I want to generate multiple datasets, then apply a function to these datasets and output corresponding output in single or multiple dataset (whatever possible)...
My example, although I need to generate a large number of variables and datasets
seed <- round(runif(10)*1000000)
datagen <- function(x){
set.seed(x)
var <- rep(1:3, c(rep(3, 3)))
yvar <- rnorm(length(var), 50, 10)
matrix <- matrix(sample(1:10, c(10*length(var)), replace = TRUE), ncol = 10)
mydata <- data.frame(var, yvar, matrix)
}
gdt <- lapply (seed, datagen)
# resulting list (I believe is correct term) has 10 dataframes:
# gdt[1] .......to gdt[10]
# my function, this will perform anova in every component data frames and
#output probability coefficients...
anovp <- function(x){
ind <- 3:ncol(x)
out <- lm(gdt[x]$yvar ~ gdt[x][, ind[ind]])

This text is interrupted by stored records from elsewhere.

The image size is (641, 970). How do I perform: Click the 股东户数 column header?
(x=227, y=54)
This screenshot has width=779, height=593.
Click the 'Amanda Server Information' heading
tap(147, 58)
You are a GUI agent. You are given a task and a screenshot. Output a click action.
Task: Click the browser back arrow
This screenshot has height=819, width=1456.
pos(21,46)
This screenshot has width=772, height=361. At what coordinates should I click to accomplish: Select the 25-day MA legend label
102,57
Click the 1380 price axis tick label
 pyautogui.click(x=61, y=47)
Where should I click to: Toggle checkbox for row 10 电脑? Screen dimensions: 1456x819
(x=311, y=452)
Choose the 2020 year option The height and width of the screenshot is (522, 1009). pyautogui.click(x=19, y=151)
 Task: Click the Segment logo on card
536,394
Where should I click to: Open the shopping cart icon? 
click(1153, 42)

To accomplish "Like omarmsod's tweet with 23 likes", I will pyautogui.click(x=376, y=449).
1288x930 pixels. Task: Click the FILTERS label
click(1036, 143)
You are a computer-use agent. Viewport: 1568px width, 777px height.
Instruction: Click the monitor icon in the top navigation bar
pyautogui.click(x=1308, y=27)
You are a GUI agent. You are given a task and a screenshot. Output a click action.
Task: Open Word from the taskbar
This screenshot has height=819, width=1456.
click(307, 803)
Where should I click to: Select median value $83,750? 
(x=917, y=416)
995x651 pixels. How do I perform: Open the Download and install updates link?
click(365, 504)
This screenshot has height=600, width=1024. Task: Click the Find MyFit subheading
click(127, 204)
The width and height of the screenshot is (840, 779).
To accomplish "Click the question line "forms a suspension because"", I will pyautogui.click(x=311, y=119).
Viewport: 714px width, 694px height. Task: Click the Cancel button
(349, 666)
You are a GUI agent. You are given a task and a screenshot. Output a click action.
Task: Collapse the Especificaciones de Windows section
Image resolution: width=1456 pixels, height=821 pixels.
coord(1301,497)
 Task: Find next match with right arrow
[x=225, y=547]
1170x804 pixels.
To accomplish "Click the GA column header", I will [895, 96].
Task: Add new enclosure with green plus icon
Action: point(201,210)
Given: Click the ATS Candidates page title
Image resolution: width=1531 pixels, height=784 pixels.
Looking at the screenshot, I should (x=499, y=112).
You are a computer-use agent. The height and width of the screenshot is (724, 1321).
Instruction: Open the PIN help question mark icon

pval <- out$coefficients[,4][2]
pval <- do.call(rbind,pval)
}
plist <- lapply (gdt, anovp)
Error in gdt[x] : invalid subscript type 'list'
This is not working, I tried different options. But could not figure out...finally decided to bother experts, sorry for that...
My questions are:
(1) Is this possible to handle such situation in this way or there are other alternatives to handle such multiple datasets created?
(2) If this is right way, how can I do it?
Thank you for attention and I will appreciate your help...
You have the basic idea right, in that you should create a list of data frames and then use lapply to apply the function to each element of the list. Unfortunately, there are several oddities in your code.
There is no point in randomly generating a seed, then setting it. You only need to use set.seed in order to make random numbers reproducible. Cut the lines
seed <- round(runif(10)*1000000)
and maybe
set.seed(x)
rep(1:3, c(rep(3, 3))) is the same as rep(1:3, each = 3).
Don't call your variables var or matrix, since they will mask the names of those functions. since it's confusing.
3:ncol(x) is dangerous. If x has less than 3 columns it doesn't do what you think it does.
... and now, the problem you actually wanted solving.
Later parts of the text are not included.